The birds were being cleaned and fed a mixture of sardines and water by DOC staff to help them recuperate before they will be released when the winds ease.
"We will continue to feed them until we can get the right conditions to take them back out to sea. Once they get out to sea they will be alright," Mr Williams said.
"They're mostly in good condition – until they were washed ashore they have been feeding quite well."
The situation was not unique to Taranaki – the Kapiti SPCA has had more than 500 birds dropped off to its shelter this week.
Ornithological Society New Plymouth member David Medway said the strong westerly winds had created the bird wreck which stretched the whole west coast of New Zealand.
"It's an unusual phenomena but it's a natural phenomena," Mr Medway said.
Seabird wrecks were unusual, especially on this scale, he said.
The last time a big one like this occurred was in 1974, he said.
Broad-billed prions, which nest mainly on the Chatham Islands, spend long periods of time at sea, he said.
"These birds are at sea a lot of the time and they have to battle those elements 24 hours a day."
And the ones that washed up on shore were only a small minority of the actual death count, he said. "For every one that gets wrecked on land, God knows how many get wrecked at sea."

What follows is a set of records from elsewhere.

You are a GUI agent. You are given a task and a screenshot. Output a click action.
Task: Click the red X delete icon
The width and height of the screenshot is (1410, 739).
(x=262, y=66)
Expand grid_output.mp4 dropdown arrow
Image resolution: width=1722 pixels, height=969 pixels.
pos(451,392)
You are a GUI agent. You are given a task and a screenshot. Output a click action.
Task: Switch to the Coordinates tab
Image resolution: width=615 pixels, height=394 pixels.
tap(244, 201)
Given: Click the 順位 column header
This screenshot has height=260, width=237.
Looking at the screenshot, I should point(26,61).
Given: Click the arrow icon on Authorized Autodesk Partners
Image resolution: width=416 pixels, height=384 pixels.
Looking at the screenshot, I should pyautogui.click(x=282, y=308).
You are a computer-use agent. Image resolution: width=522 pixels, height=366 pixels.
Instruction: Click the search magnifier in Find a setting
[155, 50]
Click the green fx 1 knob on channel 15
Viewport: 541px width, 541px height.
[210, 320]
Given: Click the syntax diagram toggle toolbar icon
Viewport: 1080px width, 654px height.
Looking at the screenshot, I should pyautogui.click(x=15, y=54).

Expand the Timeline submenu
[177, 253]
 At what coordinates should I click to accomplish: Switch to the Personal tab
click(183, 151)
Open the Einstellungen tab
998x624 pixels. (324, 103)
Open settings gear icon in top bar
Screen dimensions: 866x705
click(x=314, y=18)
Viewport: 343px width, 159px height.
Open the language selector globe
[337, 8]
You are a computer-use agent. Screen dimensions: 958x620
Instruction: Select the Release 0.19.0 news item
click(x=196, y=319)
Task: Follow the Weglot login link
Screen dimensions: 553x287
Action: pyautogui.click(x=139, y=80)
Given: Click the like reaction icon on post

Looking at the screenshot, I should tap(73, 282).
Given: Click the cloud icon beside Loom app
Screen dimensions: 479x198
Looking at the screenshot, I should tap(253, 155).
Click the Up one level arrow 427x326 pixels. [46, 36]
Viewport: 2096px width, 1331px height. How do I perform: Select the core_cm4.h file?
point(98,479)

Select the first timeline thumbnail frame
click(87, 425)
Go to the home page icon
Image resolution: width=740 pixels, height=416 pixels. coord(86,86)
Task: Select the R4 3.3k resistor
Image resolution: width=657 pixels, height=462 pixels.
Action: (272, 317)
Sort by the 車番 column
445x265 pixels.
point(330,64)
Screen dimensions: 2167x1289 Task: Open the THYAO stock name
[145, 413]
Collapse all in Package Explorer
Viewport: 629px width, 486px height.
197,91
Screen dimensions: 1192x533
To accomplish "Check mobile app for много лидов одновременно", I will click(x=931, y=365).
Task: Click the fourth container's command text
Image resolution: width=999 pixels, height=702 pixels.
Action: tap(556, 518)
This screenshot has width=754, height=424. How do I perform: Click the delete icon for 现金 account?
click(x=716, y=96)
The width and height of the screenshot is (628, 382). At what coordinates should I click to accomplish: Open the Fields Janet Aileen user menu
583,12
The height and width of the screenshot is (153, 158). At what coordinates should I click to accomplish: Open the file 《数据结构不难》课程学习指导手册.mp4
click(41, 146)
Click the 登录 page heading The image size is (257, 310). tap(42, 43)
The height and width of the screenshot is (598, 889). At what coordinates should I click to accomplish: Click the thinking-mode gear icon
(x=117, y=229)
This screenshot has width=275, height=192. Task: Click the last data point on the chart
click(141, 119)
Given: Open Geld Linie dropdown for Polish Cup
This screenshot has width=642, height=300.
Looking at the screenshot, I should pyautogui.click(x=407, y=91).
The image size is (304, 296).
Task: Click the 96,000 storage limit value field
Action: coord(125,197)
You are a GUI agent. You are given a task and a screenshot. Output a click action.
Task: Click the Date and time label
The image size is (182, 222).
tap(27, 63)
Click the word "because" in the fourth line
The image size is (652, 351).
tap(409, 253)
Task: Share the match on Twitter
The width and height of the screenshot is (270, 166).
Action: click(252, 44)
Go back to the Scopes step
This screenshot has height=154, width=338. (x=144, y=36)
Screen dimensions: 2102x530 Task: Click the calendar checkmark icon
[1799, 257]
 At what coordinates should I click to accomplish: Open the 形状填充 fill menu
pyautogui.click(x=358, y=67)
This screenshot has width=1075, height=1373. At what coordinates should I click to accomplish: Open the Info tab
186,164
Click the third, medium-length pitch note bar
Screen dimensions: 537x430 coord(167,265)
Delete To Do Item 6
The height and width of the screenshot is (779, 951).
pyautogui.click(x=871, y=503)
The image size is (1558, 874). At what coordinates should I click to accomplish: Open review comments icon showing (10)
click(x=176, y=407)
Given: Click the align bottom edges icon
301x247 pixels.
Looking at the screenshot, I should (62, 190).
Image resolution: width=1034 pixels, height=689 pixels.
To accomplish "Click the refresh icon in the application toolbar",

They were an abundant species and such a sizeable wreck would not affect the species population too much, he said.
It was quite uncommon to see broad-billed prions on New Zealand shores which made them a special sight for ornithologists.
A small seabird with the largest prion variety having a wingspan of up to 66cm and a body length of 30cm.
Social birds which nest in burrows.
They feed using a technique called hydroplaning, where the bird flies with its bill in the water and skims the surface.
Both parents incubate the egg for 50 days, and then spend another 50 days raising the chick.